It’s a fairly remarkable fact that the place outside these islands with the largest percentage population of Welsh descent isn’t Scranton (from the Western Mail), Gaiman (From the Argentina Independent), or the Welsh Tract of Pennsylvania (from Wiki).
Malad began largely as a Welsh Mormon settlement whose settlers brought their Welsh traditions with them. In addition to the Mormon majority, some of the leading families in the community belonged to either the Presbyterian Church or the Reorganized Church of Jesus Christ of Latter Day Saints. These two denominations each built a place of worship in the town. Some of the minutes from early town meetings were taken down in both English and Welsh. The city is very proud of its Welsh heritage. Malad lays claim to having more people of Welsh descent per capita than anywhere outside of Wales Malad celebrated its Welsh heritage by holding an annual “eisteddfod”, patterned after the music and poetry contests held in Wales for over 900 years. The eisteddfod was an all-day event with people coming from all over southeastern Idaho. The event featured music, songs and storytelling of Wales. The custom continued until 1916 and the outbreak of World War I. With the goal of renewing the old eisteddfod tradition in Malad, in 2004, the annual Malad Valley Welsh Festival was established.
I got a little interested in these Welsh Mormons – the history is pretty remarkable. Here’s a site maintained by the Brigham Young University – Welsh Mormon History. From the intro:
The Church had great missionary success in Wales during the 1840’s and 1850’s, and many thousands of Welsh converts immigrated to America, heading West with Brigham Young as a part of the great Mormon Migration, which began in 1847. Today it is estimated that approximately twenty percent of the population of Utah is of Welsh descent.

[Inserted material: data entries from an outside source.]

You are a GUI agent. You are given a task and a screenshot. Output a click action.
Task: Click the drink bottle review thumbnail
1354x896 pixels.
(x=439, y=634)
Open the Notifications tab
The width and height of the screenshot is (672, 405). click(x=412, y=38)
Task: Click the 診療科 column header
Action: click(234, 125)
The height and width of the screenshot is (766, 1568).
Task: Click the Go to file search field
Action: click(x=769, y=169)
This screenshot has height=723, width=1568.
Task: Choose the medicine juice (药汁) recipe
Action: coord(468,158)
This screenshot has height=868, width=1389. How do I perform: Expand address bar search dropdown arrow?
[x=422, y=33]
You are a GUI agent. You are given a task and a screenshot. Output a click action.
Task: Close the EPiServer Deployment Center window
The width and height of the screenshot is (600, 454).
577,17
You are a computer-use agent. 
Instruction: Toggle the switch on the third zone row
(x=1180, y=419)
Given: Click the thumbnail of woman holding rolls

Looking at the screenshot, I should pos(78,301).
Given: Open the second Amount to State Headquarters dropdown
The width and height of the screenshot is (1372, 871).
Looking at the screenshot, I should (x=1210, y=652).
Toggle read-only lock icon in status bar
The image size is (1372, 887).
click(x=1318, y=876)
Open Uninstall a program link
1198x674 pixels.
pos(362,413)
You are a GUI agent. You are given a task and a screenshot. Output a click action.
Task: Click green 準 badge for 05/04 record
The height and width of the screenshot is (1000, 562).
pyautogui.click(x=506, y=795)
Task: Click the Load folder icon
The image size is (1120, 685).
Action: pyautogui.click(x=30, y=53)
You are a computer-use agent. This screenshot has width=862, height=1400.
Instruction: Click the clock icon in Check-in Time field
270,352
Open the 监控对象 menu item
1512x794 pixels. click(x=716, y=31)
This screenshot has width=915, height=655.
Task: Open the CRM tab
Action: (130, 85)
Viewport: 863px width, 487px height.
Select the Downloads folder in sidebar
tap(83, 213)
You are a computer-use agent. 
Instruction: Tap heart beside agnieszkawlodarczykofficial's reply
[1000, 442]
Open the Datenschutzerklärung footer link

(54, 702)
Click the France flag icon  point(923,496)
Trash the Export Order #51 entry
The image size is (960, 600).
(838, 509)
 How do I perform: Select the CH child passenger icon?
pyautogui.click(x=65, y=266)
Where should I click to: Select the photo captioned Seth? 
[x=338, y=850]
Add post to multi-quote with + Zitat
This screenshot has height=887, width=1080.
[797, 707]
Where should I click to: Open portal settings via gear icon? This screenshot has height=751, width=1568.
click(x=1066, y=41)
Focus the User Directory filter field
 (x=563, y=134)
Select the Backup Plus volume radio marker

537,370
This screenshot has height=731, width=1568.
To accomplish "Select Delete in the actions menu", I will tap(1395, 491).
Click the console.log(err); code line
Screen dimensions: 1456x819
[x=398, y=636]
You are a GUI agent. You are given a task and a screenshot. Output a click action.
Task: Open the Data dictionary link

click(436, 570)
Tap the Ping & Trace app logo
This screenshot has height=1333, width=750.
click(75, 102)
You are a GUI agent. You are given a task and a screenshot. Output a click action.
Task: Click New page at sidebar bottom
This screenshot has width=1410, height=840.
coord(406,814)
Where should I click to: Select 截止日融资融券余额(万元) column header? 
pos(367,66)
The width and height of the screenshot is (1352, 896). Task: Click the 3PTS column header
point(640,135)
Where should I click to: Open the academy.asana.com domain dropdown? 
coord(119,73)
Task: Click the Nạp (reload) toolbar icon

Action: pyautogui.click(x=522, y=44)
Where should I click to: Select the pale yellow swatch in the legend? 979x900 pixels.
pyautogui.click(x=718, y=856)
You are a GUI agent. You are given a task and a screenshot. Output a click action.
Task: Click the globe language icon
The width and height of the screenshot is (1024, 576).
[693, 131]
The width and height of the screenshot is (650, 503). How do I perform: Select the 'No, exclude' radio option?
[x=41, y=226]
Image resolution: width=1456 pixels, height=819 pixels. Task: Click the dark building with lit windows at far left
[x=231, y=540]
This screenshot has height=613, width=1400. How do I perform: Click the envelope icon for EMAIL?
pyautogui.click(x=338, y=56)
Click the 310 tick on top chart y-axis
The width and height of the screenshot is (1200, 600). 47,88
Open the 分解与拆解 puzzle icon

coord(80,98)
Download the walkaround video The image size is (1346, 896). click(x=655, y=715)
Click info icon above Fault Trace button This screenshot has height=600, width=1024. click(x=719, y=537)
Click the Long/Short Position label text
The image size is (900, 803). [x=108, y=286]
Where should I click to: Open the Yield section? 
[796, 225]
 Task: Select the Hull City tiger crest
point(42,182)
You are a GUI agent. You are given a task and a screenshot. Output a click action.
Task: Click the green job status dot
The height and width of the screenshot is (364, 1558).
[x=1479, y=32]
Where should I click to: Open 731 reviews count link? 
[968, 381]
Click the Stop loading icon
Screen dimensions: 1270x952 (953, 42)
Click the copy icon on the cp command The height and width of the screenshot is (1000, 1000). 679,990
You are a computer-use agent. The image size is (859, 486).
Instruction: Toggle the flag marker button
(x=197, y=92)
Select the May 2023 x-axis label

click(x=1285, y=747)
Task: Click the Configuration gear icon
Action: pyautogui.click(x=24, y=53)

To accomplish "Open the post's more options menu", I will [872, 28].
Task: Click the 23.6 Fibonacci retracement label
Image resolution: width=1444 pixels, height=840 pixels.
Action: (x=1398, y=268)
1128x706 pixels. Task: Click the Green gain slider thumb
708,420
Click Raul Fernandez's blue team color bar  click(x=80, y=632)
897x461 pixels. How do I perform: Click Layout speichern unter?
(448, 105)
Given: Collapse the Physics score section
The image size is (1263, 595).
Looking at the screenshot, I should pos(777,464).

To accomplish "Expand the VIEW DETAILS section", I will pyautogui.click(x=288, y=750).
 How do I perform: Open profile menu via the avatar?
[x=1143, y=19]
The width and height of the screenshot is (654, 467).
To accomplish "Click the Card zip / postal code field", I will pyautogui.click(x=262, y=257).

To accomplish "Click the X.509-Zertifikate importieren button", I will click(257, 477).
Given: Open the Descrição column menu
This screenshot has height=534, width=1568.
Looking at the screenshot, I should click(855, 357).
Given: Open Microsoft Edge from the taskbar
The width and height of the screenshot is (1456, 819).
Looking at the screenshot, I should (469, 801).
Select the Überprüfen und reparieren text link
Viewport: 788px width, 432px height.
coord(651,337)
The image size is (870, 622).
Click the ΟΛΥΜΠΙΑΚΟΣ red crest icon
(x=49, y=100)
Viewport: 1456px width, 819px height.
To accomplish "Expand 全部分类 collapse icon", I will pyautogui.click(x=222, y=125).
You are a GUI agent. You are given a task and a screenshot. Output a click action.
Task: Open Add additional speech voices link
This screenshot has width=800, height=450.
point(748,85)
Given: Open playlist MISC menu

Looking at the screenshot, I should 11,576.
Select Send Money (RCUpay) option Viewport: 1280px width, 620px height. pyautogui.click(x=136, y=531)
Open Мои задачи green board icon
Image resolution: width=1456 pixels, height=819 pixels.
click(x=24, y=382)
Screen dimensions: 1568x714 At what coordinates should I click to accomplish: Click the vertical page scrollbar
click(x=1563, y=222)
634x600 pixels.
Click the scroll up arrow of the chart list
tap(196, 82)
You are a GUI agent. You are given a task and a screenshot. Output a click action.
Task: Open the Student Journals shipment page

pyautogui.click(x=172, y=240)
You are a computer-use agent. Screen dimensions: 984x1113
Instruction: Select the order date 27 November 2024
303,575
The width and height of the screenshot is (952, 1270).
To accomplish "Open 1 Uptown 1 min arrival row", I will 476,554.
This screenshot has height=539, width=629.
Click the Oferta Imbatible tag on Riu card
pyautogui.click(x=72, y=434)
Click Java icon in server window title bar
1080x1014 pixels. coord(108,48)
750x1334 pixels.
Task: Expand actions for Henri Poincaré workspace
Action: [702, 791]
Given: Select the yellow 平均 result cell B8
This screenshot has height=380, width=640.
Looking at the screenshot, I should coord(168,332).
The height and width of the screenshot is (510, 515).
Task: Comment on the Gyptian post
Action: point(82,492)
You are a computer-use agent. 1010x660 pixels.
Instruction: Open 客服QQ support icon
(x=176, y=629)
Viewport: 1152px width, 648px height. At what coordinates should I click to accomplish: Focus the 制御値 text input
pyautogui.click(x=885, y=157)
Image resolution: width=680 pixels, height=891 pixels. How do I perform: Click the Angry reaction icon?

As the message of the restoration spread throughout Wales, many Saints eagerly asked, “Pa bryd y cawn fyned i Seion?”, which means “When may we go to Zion?” The new converts sought to follow the counsel of their leaders to leave “Babylon” (Wales) and go to “Zion” (Utah)
Meet Captain Dan Jones (again from Wiki), who heard Joseph Smith’s last prophecy:
In June 1844, Joseph and Hyrum Smith were arrested and imprisoned in Carthage Jail. With Willard Richards and John Taylor, Jones was chosen to accompany the Smiths to jail to offer support and protection. The night before Joseph and Hyrum were killed, Joseph Smith asked Jones if he was afraid to die. Jones replied, “Has that time come, think you? Engaged in such a cause, I do not think that death would have many terrors.” Smith replied with what many have identified as his “last prophecy”: “You will yet see Wales and fulfill the mission appointed you before you die.”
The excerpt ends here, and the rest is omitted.